The auction has about 1,500 lots, including Picassos, Persian rugs and Napoleon's silverware.

rockefeller
David Rockefeller (Shepard Sherbell/Corbis via Getty Images)
Corbis via Getty Images

More than 1,500 items from Peggy and David Rockefeller’s private estate are coming up for auction, starting May 8 at Christie’s in New York—and the results could be phenomenal.

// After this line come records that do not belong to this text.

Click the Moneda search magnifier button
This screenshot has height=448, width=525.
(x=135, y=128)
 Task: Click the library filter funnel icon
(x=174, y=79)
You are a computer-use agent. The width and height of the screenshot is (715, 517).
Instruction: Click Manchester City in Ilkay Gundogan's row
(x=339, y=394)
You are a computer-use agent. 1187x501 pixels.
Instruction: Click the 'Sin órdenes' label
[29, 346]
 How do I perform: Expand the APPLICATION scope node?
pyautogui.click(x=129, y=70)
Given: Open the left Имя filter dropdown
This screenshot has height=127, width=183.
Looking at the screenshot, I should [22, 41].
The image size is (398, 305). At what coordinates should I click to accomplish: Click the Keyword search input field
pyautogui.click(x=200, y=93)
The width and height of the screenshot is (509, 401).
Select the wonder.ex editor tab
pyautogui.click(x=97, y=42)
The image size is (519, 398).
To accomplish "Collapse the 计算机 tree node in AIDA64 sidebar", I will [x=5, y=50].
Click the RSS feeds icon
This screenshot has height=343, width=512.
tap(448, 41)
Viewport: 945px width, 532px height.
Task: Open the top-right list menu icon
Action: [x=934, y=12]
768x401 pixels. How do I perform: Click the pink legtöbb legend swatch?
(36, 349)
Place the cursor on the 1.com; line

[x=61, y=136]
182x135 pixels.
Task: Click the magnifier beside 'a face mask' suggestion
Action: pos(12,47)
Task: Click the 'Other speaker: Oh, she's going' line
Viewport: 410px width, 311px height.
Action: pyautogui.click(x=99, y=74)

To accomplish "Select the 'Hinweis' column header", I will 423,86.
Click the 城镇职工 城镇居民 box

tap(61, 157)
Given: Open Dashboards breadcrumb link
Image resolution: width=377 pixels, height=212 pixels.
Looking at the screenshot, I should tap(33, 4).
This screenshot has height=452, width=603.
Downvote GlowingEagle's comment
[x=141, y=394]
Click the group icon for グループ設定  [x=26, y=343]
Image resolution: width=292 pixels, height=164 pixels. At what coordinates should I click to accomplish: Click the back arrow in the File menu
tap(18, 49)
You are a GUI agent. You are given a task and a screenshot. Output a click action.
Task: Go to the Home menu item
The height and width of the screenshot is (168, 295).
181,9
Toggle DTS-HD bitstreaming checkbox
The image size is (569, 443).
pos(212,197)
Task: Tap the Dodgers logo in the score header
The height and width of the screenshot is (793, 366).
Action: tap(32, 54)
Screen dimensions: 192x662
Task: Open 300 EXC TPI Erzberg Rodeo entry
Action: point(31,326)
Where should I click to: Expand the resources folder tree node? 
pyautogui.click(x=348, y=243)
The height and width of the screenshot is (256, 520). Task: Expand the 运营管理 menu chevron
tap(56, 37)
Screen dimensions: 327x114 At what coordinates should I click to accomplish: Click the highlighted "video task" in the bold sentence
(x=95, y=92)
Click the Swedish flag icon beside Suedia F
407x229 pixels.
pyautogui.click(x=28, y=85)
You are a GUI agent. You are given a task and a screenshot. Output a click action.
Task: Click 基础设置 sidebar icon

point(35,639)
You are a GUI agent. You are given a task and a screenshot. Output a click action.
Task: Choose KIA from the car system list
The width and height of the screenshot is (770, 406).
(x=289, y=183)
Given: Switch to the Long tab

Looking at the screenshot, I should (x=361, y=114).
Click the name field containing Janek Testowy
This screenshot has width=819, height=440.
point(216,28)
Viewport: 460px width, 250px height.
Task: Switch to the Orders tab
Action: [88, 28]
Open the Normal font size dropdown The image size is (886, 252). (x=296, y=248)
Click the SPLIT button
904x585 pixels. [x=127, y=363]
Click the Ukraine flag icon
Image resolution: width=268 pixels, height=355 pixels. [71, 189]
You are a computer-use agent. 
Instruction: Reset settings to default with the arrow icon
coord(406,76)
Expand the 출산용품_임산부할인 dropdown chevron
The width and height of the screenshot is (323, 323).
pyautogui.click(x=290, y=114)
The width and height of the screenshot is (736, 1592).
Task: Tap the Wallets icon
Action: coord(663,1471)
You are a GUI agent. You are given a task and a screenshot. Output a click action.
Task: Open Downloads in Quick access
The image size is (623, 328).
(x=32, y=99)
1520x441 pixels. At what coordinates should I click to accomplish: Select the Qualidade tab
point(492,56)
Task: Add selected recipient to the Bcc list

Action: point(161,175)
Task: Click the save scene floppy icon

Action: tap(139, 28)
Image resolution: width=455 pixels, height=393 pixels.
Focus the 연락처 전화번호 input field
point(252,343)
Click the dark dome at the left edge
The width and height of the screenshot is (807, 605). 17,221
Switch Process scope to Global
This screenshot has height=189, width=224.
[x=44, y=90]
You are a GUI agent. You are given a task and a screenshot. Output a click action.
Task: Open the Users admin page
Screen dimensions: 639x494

The valuables up for bid include Impressionist and American paintings, English furniture and silver, 19th century carriages, Persian rugs, Japanese porcelain, Moroccan lamps, Napoleon’s dinner service, duck decoys, gilded Buddhist deities, and African figurines, according to Bloomberg. Christie’s official estimate of the items’ worth is over $500 million, but Bloomberg writes that some believe it may be go for much higher. There are highly coveted pieces of the collection, for instance, like rare modern paintings by Pablo Picasso, Henri Matisse and Paul Gauguin. And there is, of course, a high—and as yet unknown—premium for owning something once attached to the Rockefeller name.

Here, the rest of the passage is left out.